Solange se promenait dans ses souvenirs à défaut d’avancer vraiment. La lumière s’éteignit dans un clac. Le bouton de la minuterie avait fini son tour. Solange aurait pu continuer à pédaler dans le noir. Ce n’était pas pour le paysage qu’elle avait à voir : l’étroit local en béton, des tuyauteries en plastique gris, quelques vélos oubliés appuyés contre les murs. Tout valait pourtant mieux que l’obscurité qui transformait la cave en tombeau. Dans un soupir, Solange arrêta son effort et descendit de sa selle. L’écran du vélo, alimenté par une dynamo, se mit à clignoter faiblement, émettant un éclairage tout juste suffisant pour la guider vers l’interrupteur. Dans quarante-cinq secondes, l’écran s’arrêterait et le noir serait complet. Toutes les trois minutes et douze secondes, la lumière du sous-sol s’éteignait. Un imbécile avait installé la minuterie dans un recoin du mur derrière l’escalier, trop exigu pour que le vélo puisse se loger à proximité. Toutes les trois minutes et douze secondes, Solange descendait donc de son vélo pour tourner, dans le sens des aiguilles d’une montre, le bouton de la minuterie qui reprenait en grinçant sa course dans le sens trigonométrique à la vitesse de 1,875 degrés par seconde, soit de 1,9625 radians par minute.

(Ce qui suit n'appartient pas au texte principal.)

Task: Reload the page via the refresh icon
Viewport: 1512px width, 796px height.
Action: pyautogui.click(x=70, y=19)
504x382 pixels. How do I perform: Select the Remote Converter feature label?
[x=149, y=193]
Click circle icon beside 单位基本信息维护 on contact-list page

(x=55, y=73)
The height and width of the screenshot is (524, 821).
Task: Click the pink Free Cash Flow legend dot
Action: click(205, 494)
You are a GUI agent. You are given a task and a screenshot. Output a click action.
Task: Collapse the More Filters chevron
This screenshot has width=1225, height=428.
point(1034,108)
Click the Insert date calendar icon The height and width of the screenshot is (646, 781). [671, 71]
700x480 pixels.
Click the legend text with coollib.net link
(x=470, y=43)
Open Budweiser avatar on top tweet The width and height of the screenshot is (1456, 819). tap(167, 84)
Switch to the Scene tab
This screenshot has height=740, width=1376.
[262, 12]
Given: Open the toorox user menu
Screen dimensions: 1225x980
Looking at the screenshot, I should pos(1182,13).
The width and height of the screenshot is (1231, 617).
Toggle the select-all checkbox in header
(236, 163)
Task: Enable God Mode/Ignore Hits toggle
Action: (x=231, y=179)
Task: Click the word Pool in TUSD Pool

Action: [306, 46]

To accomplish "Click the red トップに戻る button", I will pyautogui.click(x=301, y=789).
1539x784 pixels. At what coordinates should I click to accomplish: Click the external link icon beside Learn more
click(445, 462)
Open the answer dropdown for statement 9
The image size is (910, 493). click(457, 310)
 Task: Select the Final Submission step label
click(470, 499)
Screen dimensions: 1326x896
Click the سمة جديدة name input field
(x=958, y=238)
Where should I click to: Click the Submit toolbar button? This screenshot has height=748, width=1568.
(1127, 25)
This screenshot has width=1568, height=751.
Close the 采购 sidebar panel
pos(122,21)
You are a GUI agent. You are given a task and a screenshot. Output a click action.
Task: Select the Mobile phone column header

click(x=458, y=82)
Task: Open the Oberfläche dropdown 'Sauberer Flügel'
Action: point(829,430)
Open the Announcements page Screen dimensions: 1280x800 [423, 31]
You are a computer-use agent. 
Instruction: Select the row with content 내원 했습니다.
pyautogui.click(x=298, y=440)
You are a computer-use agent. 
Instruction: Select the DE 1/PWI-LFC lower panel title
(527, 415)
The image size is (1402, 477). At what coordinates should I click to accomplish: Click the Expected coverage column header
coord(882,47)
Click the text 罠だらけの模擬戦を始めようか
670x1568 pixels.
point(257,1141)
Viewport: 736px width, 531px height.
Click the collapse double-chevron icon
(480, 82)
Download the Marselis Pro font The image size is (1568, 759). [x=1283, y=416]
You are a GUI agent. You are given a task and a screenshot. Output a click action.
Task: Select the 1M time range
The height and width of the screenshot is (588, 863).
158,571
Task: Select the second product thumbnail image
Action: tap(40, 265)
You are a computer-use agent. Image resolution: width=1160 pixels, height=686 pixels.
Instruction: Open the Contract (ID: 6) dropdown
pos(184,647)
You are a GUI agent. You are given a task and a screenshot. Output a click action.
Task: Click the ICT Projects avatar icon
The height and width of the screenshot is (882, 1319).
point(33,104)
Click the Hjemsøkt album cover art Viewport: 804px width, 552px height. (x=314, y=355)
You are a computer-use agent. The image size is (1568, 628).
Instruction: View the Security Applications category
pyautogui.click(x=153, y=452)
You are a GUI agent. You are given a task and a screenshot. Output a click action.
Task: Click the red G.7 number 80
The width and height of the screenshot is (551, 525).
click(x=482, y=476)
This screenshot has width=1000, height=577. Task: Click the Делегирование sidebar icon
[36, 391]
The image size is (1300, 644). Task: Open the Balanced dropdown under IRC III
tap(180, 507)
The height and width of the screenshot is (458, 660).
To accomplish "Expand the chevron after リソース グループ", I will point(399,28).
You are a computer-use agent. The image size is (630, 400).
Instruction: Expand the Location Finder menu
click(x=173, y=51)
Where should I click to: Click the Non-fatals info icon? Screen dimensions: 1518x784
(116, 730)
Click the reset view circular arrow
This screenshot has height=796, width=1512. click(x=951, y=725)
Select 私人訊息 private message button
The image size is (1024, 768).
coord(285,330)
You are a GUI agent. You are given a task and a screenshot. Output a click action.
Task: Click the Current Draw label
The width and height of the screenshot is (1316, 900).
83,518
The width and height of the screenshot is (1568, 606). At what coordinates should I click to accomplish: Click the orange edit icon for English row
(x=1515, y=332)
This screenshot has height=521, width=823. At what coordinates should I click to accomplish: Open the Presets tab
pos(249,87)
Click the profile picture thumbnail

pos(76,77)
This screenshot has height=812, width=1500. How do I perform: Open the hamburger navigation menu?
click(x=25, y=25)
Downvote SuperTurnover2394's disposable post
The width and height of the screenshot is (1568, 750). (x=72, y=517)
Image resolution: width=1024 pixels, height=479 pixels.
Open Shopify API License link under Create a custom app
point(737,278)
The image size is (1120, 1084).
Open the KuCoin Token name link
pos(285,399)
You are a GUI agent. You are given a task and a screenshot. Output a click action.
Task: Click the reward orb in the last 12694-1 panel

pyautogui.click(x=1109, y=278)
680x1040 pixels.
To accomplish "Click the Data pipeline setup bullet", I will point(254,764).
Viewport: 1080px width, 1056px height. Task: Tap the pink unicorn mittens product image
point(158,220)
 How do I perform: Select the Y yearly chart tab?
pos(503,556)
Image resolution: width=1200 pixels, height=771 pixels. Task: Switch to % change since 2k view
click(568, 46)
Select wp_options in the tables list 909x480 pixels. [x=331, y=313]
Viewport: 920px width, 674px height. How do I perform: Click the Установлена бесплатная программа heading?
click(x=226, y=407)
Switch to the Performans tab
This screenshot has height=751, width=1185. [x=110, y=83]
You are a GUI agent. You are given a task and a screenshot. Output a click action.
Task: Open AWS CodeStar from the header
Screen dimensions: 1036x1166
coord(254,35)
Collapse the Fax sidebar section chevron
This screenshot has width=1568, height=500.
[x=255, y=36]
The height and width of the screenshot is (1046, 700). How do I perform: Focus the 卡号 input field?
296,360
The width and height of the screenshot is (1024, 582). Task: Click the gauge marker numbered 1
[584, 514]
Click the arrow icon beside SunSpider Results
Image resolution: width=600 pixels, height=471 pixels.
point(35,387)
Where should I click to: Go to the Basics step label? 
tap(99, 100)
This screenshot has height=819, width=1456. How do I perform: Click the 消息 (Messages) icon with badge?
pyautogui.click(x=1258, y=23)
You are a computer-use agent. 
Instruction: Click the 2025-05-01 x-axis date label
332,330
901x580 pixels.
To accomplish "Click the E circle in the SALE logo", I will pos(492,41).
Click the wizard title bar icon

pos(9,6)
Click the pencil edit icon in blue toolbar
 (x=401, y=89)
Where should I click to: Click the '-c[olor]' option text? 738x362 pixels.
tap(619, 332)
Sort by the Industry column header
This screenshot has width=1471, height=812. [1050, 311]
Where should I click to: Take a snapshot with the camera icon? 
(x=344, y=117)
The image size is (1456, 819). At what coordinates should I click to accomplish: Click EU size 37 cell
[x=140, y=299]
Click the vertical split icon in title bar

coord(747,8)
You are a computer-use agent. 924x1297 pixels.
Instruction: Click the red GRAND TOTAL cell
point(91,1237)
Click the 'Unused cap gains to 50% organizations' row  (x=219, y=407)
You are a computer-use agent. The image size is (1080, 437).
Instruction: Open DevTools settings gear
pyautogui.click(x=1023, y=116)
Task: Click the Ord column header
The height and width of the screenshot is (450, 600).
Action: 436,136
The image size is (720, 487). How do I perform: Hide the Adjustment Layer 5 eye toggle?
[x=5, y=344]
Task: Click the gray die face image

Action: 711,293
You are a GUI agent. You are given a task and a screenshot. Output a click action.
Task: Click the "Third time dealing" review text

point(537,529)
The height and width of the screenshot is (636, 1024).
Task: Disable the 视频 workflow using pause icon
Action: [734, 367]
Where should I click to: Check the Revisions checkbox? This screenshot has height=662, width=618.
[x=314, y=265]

Moins de quarante-cinq secondes plus tard, Solange avait repris sa promenade imaginaire, accompagnée par le ploc ploc d’une fuite d’eau venue du plafond. Un grand bac à fleurs dans le hall, conçu dès l’origine par l’architecte du bâtiment pour souhaiter la bienvenue aux estivants avec des géraniums, était laissé à l’abandon et s’était fissuré depuis la désertion des touristes et des retraités aisés. Le premier printemps de leur arrivée dans la résidence, en mars 2023, Solange était restée timide. Elle voulait se faire accepter et œuvrait pour une installation discrète, ce qui n’était pas chose aisée avec trois enfants. La voisine du 11, présidente intransigeante d’un conseil syndical fantôme, avait glissé avec des gants et sans un sourire dans la boîte aux lettres, un livret sentant l’eau de javel qui détaillait toutes les règles de la copropriété. Il n’était pas question de s’étaler dans les parties communes, et malgré la petitesse de l’appartement, la porte de la famille était toujours restée hermétiquement close en dehors de l’heure règlementaire de sortie sur le parking et du déchargement des courses du lundi. Quelques jours doux et ensoleillés pendant ces dernières vacances d’hiver avaient pourtant sorti Solange de ses bonnes manières.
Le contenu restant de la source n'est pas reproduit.